The specimen is assembled with the supporting frames using washers on all four screws on both sides to ensure the central panel element is free from frame contact. The pulling direction is exactly parallel to the long-side joints, with the tensile machine suspension aligned at the midpoint of the 200 mm moving element. The tensile speed is specified at 0.5 mm/min, and the test is conducted over a traversing distance of approximately 3 mm.

The use of washers on all four screws on both sides of the specimen is not optional. Direct contact between the screw head and the panel surface can create local compression that restricts panel movement, leading to overestimation of friction by 20-40%.

4. Data Interpretation and Engineering Insights

The force-displacement curve from the test typically shows a sharp initial peak corresponding to the static friction of the mechanical lock, followed by a lower plateau representing kinetic friction. The standard defines FRL as the maximum force recorded, which corresponds to the static friction peak. This value is used for product quality classification and comparative analysis.

In engineering practice, the shape of the force-displacement curve provides additional diagnostic information. A sharp, narrow peak with rapid drop-off indicates a clean snap-fit engagement characteristic of well-designed locking profiles. A broad, irregular peak suggests interference issues, possible damage to the locking tongue during assembly, or contamination of the joint surfaces. The standard deviation and coefficient of variation of FRL across the five specimens should always be reported, as these reflect manufacturing consistency.

The long-side friction value depends on several design parameters: the locking profile geometry (particularly the undercut angle and tongue thickness), the surface finish of the locking element, the density and surface treatment of the HDF core, and the type of melamine-impregnated overlay. Manufacturers can optimize FRL through finite element analysis of the snap-fit engagement, aiming for a value between 80 N and 150 N per joint for residential products and 120-200 N for commercial-grade flooring.

A well-designed laminate locking system achieves an FRL of 100-150 N with a coefficient of variation below 15%. Values above 200 N may indicate excessive interference that makes installation difficult and increases the risk of locking tongue fracture during assembly.
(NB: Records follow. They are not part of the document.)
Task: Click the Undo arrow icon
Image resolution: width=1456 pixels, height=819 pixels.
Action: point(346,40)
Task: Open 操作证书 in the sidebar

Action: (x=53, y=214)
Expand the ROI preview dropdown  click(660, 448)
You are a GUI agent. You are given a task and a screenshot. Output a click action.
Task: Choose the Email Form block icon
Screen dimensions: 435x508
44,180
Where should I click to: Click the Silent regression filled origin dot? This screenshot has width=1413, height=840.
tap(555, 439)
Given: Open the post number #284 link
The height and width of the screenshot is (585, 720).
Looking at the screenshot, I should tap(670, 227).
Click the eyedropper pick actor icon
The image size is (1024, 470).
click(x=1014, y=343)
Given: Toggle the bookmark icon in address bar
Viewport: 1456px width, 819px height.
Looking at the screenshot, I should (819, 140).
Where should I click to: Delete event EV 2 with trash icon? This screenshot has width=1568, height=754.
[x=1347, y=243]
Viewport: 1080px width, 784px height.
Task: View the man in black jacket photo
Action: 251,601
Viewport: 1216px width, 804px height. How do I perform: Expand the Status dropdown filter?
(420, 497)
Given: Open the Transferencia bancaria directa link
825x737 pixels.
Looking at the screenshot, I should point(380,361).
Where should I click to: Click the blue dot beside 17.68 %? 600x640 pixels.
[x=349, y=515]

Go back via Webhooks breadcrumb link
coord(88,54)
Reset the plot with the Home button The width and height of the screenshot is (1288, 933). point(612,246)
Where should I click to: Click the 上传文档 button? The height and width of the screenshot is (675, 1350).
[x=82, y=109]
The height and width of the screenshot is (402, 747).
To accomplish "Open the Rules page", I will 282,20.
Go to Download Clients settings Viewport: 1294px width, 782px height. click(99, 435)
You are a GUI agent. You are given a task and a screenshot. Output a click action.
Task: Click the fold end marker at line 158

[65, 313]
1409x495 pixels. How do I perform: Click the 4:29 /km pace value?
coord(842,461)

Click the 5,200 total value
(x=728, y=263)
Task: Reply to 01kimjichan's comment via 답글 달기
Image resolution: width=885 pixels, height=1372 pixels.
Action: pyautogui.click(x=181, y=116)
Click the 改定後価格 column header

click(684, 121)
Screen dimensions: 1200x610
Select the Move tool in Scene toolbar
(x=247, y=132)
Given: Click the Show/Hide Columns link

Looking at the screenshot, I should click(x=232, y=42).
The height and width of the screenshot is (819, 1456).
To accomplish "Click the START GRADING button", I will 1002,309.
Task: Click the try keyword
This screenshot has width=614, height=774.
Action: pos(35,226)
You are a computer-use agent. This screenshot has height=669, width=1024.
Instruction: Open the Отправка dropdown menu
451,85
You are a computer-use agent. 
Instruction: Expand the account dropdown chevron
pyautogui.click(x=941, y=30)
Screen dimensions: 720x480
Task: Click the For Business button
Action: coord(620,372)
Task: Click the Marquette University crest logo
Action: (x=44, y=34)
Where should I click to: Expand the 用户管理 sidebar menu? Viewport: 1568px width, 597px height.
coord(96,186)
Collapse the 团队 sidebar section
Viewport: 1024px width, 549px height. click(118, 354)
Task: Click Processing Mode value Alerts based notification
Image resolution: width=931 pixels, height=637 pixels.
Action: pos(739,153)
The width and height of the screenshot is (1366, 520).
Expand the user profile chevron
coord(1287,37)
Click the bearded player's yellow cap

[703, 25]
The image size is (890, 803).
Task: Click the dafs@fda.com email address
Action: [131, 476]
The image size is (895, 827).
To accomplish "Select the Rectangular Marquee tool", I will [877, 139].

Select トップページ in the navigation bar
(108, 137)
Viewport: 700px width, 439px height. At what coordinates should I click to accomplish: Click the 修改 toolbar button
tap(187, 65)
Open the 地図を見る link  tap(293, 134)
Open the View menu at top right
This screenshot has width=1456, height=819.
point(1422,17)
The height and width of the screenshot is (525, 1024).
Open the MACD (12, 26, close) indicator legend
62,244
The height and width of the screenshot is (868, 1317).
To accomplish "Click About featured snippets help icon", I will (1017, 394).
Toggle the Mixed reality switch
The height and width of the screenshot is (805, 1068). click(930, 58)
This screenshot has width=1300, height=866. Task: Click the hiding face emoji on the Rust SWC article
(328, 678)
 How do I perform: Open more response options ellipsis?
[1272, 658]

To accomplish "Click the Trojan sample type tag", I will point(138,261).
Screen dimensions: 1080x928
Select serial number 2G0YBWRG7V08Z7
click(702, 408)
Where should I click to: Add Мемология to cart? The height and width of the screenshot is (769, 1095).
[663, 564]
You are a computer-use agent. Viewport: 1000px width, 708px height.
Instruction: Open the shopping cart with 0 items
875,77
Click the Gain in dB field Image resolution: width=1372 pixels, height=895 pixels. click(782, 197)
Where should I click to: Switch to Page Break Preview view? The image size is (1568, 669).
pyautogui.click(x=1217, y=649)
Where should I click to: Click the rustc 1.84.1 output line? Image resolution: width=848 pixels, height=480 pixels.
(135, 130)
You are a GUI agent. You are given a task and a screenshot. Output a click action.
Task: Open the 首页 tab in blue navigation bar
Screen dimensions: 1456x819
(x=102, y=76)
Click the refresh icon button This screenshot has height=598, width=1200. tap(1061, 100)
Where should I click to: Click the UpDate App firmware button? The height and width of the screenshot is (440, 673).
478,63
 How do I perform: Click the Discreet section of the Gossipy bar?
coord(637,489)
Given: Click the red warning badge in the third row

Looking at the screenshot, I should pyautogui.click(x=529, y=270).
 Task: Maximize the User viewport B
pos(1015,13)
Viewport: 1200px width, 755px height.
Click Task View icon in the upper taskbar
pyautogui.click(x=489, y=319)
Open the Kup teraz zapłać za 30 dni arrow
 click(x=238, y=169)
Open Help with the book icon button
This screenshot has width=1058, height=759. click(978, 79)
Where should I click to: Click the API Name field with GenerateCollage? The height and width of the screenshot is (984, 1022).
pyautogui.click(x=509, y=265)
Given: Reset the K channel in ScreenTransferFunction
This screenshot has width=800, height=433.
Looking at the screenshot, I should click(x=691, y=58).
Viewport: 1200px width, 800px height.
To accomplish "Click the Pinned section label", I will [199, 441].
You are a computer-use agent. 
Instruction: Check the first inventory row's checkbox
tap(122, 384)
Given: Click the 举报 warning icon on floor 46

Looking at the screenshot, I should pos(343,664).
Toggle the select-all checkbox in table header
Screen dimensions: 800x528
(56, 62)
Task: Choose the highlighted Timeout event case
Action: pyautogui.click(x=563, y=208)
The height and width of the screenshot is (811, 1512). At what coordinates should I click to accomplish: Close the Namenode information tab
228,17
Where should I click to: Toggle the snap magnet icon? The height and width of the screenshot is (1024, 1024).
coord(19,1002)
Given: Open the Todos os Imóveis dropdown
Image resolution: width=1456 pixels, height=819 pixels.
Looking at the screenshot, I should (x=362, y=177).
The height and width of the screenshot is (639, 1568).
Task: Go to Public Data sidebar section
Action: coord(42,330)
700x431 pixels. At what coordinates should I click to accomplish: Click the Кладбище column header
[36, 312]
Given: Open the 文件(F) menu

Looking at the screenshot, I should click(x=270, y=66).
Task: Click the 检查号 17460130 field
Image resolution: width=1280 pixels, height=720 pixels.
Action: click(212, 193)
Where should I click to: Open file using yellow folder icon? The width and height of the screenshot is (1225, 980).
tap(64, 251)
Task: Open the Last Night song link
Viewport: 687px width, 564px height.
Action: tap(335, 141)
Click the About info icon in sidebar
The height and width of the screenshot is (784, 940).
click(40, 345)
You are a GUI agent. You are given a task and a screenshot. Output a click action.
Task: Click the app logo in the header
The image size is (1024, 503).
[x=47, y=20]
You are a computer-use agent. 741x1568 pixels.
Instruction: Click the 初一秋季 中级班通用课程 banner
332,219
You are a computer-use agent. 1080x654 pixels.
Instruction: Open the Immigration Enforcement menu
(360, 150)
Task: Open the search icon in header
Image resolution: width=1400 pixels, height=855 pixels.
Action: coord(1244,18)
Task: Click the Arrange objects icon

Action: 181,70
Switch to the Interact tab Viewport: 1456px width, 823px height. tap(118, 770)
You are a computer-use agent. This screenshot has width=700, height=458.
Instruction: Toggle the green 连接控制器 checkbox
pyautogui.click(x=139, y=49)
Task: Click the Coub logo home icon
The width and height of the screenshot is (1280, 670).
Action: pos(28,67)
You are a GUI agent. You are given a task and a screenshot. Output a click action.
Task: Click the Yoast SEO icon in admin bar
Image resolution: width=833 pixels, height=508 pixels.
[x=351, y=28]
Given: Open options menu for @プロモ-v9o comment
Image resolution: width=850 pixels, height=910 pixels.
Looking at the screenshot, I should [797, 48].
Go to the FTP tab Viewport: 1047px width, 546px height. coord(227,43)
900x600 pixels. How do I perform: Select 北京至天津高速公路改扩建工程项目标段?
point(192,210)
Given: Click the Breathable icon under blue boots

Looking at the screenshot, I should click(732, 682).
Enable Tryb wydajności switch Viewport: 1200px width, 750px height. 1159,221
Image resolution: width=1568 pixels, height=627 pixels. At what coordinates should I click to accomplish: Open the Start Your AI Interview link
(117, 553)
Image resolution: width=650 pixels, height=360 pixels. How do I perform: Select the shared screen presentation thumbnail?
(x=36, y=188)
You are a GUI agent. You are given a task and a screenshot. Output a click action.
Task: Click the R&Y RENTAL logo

5. Frequently Asked Questions

Q1: Why does ISO 25620 only test the long-side (longitudinal) joint and not the short-side joint?
A: The long-side joint carries the majority of the tensional load in a floating floor assembly due to thermal and hygroscopic expansion. The short-side joints primarily serve alignment functions and experience lower stresses.

Q2: Can this test method be applied to non-laminate products such as LVT or SPC flooring?
A: While ISO 25620 was developed specifically for laminate (HDF core) products, the test method is mechanically applicable to rigid-core LVT and SPC flooring with mechanical locking systems. However, the conditioning parameters and expected FRL ranges differ significantly.

Q3: What causes a high coefficient of variation in FRL results?
A: High variability typically indicates inconsistent milling of the locking profile (dull cutting tools, machine vibration), variations in HDF density across the panel width, or improper specimen assembly technique.

Q4: How does long-side friction relate to click installation systems?
A: The FRL value directly impacts the installation experience. Panels with FRL below 80 N tend to slide apart during installation. Panels above 180 N require excessive insertion force. The optimal range balances installation ease with long-term stability.